费马小定理例题汇总

hdu 6440 Dream

Freshmen frequently make an error in computing the power of a sum of real numbers, which usually origins from an incorrect equation $ (m+n)^p=m^p+n^p $, where m,n,p are real numbers. Let’s call it ‘’Beginner’s Dream’’.
For instance, $ (1+4)^2=5^2=25 $, but $ 1^2+4^2=17\neq25$.
Moreover, $ \sqrt{9+16}= \sqrt{25}=5 $, which does not equal $ 3+4=7 $.
Fortunately, in some cases when p is a prime, the identity $(m+n)^p=m^p+n^p $ holds true for every pair of non-negative integers m,n which are less than p, with appropriate definitions of addition and multiplication.
You are required to redefine the rules of addition and multiplication so as to make the beginner’s dream realized.
Specifically, you need to create your custom addition and multiplication, so that when making calculation with your rules the equation $ (m+n)^p=m^p+n^p $ is a valid identity for all non-negative integers m,n less than p.
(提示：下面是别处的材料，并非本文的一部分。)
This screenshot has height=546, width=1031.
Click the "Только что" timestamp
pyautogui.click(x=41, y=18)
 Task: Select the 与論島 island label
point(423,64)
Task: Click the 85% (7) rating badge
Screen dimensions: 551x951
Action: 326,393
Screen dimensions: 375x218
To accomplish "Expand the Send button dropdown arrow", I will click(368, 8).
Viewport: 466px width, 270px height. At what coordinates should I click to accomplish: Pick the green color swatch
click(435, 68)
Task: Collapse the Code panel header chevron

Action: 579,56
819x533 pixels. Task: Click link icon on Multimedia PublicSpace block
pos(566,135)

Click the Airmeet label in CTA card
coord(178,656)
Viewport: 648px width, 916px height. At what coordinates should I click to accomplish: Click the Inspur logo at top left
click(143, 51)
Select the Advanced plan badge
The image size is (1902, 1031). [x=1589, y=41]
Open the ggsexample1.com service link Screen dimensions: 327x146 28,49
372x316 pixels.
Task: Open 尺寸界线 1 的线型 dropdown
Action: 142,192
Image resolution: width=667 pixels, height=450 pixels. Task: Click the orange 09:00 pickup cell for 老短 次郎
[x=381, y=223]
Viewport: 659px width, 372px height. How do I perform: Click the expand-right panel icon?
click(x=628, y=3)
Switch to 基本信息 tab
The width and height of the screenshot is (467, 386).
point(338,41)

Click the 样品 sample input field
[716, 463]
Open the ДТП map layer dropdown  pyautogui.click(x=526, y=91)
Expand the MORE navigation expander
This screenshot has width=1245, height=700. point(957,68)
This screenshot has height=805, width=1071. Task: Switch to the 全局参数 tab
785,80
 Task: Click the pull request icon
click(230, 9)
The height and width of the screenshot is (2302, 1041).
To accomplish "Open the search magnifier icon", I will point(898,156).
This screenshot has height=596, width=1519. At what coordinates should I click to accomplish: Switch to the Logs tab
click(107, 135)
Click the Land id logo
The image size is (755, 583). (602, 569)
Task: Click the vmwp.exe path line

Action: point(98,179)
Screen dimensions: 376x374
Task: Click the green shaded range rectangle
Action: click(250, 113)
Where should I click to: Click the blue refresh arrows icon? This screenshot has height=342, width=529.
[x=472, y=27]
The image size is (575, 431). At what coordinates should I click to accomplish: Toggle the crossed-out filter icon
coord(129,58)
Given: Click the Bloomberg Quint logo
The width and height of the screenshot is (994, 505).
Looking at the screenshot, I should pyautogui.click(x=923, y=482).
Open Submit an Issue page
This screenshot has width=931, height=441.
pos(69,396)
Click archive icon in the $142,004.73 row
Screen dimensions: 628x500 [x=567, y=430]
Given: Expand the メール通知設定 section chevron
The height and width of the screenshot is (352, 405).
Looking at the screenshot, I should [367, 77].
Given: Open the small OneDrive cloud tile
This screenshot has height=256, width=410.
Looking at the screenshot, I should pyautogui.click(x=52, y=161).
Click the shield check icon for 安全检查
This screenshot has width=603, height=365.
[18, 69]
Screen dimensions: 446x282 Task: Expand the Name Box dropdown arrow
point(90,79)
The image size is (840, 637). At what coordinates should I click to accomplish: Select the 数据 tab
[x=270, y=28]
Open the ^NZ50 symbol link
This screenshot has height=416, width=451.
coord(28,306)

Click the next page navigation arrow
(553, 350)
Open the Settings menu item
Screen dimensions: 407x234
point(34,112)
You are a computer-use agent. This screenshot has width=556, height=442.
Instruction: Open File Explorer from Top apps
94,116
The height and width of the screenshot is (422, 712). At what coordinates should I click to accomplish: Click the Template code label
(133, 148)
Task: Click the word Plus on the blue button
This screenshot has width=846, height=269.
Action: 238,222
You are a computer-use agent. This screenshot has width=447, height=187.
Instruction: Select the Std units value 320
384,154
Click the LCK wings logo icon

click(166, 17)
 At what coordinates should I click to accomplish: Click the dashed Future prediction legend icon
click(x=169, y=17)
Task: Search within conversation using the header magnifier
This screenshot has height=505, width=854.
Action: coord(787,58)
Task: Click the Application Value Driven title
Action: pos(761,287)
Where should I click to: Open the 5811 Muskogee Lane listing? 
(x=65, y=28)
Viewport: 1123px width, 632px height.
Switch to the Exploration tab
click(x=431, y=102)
Power is defined as
$a^p=\left\{\begin{matrix} 1, & p=0 \\ a^{p-1}\cdot a, & p>0 \end{matrix}\right.$
Obviously there exists an extremely simple solution that makes all operation just produce zero. So an extra constraint should be satisfied that there exists an integer $q(0<q<p)$ to make the set ${q^k|0<k<p,k\in\mathbb{Z}}$ equal to ${k|0<k<p,k\in\mathbb{Z}}$. What’s more, the set of non-negative integers less than p ought to be closed under the operation of your definitions.

Hint

Hint for sample input and output:
From the table we get $0+1=1$, and thus $(0+1)^2=1^2=1 \cdot 1=1$. On the other hand, $0^2=0\cdot0=0, 1^2=1\cdot1=1, 0^2+1^2=0+1=1$.
They are the same.

Input

The first line of the input contains an positive integer $T(T\leq 30) $ indicating the number of test cases.
For every case, there is only one line contains an integer $p(p<2^{10})$, described in the problem description above. p is guranteed to be a prime.

Output

For each test case, you should print 2p lines of p integers.
The j-th $(1\leq j \leq p)$ integer of i-th$(1 \leq i \leq p)$ line denotes the value of (i−1)+(j−1). The j-th $(1\leq j \leq p)$ integer of (p+i)-th $(1\leq i \leq p)$ line denotes the value of $(i−1) \cdot(j−1)$.

Sample Input

1
2

1
2

Sample Output

思路：

给定素数p，定义p内封闭的加法和乘法运算，使得等式$(m+n)^p = m^p + n^p\;(0 \leq m,n<p) $ 恒成立。
由费马小定理可得对 $\forall \; x \in \mathbb{Z} $ 都有$x^p\equiv x\;(mod\;p)$，其中p是素数，则 $ m^p\equiv m\;(mod\;p),n^p\equiv n\;(mod\;p),(m+n)^p\equiv(m+n)\;(mod\;p)$,
所以在模p的意义下，
$ (m+n)^p = m^p + n^p(0 \leq m,n<p),m^p \cdot n^p \equiv m\cdot n\;(mod\;p)$ 恒成立，即加法运算与乘法运算封闭。
备注：运算封闭的定义：若从某个非空数集中任选两个元素（同一元素可重复选出），选出的这两个元素通过某种（或几种）运算后的得数仍是该数集中的元素，那么，就说该集合对于这种（或几种）运算是封闭的。

AC代码：

#include<bits/stdc++.h>
using namespace std;
int t,p;
int main(){
    while(cin >> t){
        while(t--){
            cin >> p;
            for(int i = 0; i < p; ++i)
                for(int j = 0; j < p; ++j)
                    printf("%d%c", (i + j) % p, j == p - 1 ? '\n' : ' ');
            for(int i = 0; i < p; ++i)
                for(int j = 0; j < p; ++j)
                    printf("%d%c", i * j % p, j == p - 1 ? '\n' : ' ');
        }
    }
    return 0;
}